▶ [GIVEN PROBLEM]
Reproduce verbatim the stretch of items from the start through the line containing "pos(71,358)".

▶ [GIVEN RECORDS]
··········

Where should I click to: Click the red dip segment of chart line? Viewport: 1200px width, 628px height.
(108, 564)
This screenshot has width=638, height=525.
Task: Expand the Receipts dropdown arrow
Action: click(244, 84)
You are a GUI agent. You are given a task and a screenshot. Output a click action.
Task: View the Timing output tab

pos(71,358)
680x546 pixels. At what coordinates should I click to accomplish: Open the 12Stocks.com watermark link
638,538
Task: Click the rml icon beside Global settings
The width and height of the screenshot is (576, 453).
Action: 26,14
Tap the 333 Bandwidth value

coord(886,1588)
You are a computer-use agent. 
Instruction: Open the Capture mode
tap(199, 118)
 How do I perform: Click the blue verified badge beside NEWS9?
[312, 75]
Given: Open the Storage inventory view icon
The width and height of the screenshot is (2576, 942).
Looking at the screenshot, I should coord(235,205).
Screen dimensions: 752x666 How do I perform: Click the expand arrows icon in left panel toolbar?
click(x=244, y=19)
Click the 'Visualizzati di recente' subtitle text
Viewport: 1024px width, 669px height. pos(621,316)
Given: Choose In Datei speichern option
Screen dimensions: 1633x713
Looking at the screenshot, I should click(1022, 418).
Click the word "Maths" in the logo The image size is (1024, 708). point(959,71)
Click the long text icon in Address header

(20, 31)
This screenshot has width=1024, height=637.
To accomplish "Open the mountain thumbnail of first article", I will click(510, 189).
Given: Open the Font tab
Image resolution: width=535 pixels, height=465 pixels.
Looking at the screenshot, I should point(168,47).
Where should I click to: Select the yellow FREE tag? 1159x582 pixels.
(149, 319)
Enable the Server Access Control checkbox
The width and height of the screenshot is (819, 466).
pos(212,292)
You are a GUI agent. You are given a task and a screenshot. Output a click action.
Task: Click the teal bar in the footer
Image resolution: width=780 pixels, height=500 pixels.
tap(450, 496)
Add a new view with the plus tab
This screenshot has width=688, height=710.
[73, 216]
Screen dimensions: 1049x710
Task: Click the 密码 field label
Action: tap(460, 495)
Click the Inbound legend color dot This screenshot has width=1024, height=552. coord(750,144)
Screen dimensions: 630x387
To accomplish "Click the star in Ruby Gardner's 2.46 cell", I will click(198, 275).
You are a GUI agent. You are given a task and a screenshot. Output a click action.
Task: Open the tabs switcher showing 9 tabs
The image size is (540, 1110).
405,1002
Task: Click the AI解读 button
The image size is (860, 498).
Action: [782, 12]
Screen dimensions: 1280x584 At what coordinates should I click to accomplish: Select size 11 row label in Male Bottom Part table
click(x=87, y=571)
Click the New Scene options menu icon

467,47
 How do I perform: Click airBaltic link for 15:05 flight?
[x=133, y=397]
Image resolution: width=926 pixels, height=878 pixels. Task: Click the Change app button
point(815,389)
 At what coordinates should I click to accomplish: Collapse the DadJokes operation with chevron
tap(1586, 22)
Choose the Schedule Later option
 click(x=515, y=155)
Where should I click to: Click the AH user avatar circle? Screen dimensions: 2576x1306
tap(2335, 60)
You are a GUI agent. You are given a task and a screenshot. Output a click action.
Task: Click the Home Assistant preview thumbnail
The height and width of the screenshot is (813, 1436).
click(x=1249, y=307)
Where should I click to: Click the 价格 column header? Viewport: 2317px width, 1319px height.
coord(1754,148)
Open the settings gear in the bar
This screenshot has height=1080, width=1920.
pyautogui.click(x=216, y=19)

··········

▶ [ANSWER TO THIS PROBLEM]
Where should I click to: Click the red dip segment of chart line? Viewport: 1200px width, 628px height.
(108, 564)
This screenshot has width=638, height=525.
Task: Expand the Receipts dropdown arrow
Action: click(244, 84)
You are a GUI agent. You are given a task and a screenshot. Output a click action.
Task: View the Timing output tab

pos(71,358)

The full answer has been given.